Wednesday, May 27, 2009

COMPASSION

rhododendron macrophyllum


Often I wonder about compassion, how to live with a compassionate heart in this world without shedding tears of sorrow every minute. I even wonder if the high rate of mood enhancing pills like prozac that indicates mass depression in our greater American culture might point to hearts having a difficult time repressing compassion for self-preservation. If depression is a result of repressed anger, my guess is some of the anger comes from living in a world with little room for compassion.


There are moments when compassion is ok, like singing a hymn in church, but the rest of the time it's not often a conscious issue, or even a consideration. On the way somewhere a squirrel runs under my tire. I feel the thump, look in the mirror and see the squirrel lying motionless on the road, its tail twitching up and down, indicating it's not dead, but paralyzed everywhere but its tail. I want to go back and run over it again to end its fear and agony lying there in the road unable to move, perhaps a broken back. I can't do that. I tell myself a pickup will come along and run over it. I stop a tear from running down my face and tell myself civilization did it, not me. Though a couple times I have killed with intent and it felt much worse. I've killed groundhogs, raccoons, possums, cats, dogs, squirrels, mice, rabbits, snakes that ran under a tire so quickly I didn't even have the time to let up on the gas pedal, let alone hit the brake.

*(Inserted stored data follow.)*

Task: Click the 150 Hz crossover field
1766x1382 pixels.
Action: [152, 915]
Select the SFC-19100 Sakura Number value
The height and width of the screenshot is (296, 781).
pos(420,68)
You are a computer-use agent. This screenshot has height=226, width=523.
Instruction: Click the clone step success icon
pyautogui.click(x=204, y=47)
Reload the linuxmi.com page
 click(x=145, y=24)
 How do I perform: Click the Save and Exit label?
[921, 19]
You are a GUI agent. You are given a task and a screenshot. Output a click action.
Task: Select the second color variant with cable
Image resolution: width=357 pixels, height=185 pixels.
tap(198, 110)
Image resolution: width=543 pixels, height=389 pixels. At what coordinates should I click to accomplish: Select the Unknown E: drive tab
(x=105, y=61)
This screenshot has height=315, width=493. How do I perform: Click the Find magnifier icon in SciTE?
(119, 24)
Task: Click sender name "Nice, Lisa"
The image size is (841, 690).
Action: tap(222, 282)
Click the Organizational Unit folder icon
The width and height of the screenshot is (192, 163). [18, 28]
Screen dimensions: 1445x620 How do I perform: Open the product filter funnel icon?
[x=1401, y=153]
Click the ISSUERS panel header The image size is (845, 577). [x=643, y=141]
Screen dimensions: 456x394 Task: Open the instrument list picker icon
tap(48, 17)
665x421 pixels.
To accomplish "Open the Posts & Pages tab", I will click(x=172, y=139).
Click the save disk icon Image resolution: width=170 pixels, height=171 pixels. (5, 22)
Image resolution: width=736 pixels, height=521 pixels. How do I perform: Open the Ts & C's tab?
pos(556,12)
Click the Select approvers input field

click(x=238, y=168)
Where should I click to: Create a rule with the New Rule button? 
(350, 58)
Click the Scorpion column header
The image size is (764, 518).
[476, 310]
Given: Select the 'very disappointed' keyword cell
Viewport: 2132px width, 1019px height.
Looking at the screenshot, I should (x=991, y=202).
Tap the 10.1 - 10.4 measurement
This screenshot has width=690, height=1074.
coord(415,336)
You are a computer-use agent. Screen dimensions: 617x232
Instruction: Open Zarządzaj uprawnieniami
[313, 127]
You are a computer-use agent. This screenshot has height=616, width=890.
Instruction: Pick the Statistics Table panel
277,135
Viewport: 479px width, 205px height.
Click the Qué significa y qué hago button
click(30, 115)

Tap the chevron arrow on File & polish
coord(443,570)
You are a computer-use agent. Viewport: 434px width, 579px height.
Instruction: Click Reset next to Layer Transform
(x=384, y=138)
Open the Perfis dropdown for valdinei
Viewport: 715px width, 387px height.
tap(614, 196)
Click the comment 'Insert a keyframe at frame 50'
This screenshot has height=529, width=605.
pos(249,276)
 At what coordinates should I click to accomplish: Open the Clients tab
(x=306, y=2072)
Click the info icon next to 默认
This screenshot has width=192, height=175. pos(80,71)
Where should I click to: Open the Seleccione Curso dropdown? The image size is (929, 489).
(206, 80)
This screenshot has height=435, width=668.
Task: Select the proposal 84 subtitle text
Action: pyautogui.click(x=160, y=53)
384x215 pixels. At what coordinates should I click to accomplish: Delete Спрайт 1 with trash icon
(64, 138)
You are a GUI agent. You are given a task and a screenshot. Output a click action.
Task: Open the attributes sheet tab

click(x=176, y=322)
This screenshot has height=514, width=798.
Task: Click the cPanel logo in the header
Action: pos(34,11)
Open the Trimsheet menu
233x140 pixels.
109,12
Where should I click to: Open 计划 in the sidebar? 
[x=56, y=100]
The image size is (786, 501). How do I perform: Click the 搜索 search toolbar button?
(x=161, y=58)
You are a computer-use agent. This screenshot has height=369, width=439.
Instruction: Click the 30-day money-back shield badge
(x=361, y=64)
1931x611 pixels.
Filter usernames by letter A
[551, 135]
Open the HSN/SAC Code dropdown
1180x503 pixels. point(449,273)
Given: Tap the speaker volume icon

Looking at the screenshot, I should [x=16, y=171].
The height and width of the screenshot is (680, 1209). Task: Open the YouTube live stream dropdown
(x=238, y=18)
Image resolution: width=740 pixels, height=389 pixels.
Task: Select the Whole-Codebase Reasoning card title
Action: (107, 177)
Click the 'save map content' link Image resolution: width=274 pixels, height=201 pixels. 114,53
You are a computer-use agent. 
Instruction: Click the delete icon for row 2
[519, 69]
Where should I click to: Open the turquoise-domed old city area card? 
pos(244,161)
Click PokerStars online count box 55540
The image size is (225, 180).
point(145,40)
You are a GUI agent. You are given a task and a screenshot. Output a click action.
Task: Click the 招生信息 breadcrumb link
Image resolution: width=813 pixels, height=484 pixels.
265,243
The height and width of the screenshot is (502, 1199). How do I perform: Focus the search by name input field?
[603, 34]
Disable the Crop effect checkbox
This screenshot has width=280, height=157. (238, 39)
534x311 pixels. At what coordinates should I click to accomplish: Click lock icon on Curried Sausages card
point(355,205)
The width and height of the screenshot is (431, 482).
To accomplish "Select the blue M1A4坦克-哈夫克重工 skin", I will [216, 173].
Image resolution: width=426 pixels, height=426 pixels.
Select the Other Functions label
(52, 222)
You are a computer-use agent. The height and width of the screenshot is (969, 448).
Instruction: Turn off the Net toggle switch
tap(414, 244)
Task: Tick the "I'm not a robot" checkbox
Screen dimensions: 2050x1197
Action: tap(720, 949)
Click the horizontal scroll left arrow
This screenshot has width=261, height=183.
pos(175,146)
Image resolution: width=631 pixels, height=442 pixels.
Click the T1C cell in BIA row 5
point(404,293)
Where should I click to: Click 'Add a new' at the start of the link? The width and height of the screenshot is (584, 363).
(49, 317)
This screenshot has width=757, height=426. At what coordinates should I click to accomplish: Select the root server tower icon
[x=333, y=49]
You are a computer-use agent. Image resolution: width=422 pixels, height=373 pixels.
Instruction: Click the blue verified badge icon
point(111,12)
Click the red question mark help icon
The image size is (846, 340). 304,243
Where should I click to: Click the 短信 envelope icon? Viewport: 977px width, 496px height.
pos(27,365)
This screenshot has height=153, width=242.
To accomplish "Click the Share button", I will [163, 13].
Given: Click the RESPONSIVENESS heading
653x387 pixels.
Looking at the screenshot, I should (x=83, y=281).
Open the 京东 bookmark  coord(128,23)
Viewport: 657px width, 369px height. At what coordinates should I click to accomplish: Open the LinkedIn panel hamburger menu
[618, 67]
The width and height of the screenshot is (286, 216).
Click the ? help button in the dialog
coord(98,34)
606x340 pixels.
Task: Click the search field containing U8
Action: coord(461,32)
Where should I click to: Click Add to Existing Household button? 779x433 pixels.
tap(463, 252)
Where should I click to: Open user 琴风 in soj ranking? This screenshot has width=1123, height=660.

I know I don't understand the divine plan for life on this earth. If I did, it wouldn't make me sad, perhaps to run over a rabbit that darts under my tire. Or maybe it would. I don't know. It made Jesus sad to see much that was going on around him. I tell myself I bear no guilt when I look in the rearview mirror at a bird that flew into the windshield fluttering on the road behind me, it's mate or friend flying down to it to assist, but it can't. I tell myself it's the nature of civilization and I'm as subject to its indifferent forces as the bird is, only I have the forebrain to help learn its ways.


Walking down the hallways of the nursing home, seeing the people in there, if I let my compassion go unchecked I'd be on my knees bawling before I made it to the room where my friend lies in bed staring at the wall. There are times we have to bear down on compassion welling up within just to make it through the day. Sometimes we have to just shut it down. But what happens to us within when we succeed in shutting it down? It can't be something we want for ourselves.


I don't want to give up compassion and I don't want to be depressed all the time either. I suspect the answer is in the Buddhist middle way. Perhaps an answer would be to understand what is on the other side of what we call death. If I were to alter what I believe about dying to see it as rebirth into the spirit world, which I really believe I believe it is, but evidently don't, a blessed happy moment to be free of the soul's shackles to the body, then it might be seen as a moment of joy when somebody's cat runs under my tire and I can't avoid it.


I can only think shutting the door to compassion is a major contributor to our national depression. It's not just Americans. We're in a time when a serious question we all face is whether to shut down our compassion or allow it, feel pain much of the time or join the statistic of the depressed. Roadkill is just one of many tugs at the heart we experience regularly, one we think of perhaps the least.




One day we see American jets bombing an Islamic city. Next day we see the scramble on the ground of gathering the dead, hear the cries of mothers and kids with legs blown off, see a father carrying his dead child, cursing the camera in a foreign language. The images flash by and are forgotten in a few seconds, but they assault the heart and they hurt inside if we allow them, so we don't allow them their power by shutting down caring. What does that do to us? Pop another prozac.


My suspicion is these qiestions are best answered by the individual for oneself and oneself only. I continue to search for my answers.